Lines holding the word "label" must be located in the listing below and copied.

═══

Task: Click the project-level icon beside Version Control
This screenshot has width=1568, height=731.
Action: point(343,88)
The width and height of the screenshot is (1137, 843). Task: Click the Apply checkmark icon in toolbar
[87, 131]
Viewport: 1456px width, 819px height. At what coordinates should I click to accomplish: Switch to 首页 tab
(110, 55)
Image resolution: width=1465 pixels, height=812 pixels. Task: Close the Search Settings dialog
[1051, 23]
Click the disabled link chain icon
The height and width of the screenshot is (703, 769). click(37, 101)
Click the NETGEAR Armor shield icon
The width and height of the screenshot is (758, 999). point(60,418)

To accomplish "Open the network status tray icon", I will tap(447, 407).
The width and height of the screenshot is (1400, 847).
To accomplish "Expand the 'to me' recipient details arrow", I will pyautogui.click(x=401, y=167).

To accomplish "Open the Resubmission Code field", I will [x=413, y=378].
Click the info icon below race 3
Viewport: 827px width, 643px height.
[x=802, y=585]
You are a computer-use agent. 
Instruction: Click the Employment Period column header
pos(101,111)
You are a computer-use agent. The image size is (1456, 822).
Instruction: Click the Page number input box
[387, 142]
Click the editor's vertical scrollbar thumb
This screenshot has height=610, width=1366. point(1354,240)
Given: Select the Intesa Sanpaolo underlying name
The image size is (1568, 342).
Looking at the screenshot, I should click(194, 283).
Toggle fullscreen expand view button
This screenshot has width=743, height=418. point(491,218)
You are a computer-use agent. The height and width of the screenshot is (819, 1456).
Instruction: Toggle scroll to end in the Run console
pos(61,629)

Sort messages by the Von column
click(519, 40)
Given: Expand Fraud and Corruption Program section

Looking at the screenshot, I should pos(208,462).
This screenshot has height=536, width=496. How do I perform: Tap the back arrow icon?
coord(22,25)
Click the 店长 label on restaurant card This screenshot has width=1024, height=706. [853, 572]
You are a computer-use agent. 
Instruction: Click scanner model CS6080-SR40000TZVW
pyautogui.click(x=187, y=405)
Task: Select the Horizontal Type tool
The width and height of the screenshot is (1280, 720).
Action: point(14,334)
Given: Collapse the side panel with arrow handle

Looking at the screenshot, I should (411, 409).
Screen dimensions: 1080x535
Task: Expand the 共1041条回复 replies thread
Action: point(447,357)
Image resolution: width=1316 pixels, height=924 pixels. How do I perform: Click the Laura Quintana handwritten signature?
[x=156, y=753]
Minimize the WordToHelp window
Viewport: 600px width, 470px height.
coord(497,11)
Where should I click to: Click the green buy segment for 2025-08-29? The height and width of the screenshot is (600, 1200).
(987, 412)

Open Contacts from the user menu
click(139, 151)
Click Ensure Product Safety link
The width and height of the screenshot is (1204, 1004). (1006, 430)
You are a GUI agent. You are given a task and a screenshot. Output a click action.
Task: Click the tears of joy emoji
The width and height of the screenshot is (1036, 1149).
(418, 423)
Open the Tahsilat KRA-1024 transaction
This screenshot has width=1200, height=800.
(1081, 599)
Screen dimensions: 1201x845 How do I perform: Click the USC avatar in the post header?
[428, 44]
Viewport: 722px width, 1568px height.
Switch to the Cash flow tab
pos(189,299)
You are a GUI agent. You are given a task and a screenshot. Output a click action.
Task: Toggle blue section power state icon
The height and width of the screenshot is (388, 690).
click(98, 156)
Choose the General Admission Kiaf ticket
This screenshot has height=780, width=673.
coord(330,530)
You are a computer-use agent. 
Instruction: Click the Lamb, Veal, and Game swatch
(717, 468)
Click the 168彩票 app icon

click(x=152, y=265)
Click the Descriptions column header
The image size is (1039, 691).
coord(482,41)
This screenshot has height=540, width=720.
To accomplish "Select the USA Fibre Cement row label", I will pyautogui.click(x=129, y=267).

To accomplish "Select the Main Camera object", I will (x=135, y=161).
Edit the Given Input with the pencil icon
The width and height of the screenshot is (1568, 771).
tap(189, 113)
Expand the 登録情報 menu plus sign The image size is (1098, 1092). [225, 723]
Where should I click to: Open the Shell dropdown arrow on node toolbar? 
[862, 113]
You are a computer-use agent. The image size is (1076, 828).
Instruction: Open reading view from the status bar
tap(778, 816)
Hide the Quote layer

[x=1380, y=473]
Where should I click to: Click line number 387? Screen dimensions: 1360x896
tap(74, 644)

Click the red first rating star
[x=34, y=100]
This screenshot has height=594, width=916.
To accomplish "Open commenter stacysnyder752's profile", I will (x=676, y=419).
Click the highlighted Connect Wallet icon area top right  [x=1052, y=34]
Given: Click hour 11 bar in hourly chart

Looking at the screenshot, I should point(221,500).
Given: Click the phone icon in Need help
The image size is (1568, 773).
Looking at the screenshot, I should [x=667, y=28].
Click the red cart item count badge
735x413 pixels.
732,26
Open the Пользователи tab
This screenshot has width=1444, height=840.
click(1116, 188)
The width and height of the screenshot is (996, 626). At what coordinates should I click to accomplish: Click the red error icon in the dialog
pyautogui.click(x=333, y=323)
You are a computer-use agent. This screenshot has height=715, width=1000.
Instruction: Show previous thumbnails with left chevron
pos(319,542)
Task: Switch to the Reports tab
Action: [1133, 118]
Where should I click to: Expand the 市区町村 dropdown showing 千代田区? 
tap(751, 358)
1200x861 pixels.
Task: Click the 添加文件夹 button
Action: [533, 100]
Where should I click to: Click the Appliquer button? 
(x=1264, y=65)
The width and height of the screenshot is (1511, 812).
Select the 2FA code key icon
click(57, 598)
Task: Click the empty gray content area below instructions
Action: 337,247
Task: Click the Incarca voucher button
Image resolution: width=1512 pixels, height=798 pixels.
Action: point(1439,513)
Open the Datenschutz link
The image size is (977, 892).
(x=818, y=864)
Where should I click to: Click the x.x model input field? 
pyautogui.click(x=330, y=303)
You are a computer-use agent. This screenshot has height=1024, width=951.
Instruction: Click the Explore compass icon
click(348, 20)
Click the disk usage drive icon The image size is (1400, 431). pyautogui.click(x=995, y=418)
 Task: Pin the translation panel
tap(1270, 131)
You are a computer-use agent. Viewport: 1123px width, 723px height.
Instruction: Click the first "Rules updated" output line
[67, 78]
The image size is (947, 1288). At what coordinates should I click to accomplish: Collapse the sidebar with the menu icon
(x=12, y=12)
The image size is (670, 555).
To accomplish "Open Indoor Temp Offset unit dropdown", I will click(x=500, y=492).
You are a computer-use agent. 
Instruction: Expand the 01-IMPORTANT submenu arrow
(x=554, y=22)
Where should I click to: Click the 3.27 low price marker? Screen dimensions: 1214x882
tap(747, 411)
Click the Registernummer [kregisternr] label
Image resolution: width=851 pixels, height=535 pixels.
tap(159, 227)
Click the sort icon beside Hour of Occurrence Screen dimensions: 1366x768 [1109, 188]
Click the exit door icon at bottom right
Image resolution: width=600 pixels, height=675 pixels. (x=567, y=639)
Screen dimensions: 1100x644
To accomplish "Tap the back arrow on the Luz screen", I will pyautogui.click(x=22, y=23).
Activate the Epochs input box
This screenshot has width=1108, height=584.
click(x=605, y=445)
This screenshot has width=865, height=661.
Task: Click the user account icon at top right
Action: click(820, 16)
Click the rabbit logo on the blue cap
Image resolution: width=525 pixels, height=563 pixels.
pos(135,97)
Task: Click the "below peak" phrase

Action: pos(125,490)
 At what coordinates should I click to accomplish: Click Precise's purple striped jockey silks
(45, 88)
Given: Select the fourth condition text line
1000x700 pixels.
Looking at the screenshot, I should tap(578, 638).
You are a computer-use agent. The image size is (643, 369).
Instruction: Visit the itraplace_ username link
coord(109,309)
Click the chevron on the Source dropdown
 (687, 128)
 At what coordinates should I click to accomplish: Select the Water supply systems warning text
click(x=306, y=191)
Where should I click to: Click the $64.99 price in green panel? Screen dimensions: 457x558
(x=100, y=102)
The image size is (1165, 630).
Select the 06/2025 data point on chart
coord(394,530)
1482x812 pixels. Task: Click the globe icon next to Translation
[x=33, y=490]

═══

▶ [Output of the task]
Click the 店长 label on restaurant card This screenshot has width=1024, height=706. [853, 572]
To accomplish "Select the USA Fibre Cement row label", I will pyautogui.click(x=129, y=267).
Click the Registernummer [kregisternr] label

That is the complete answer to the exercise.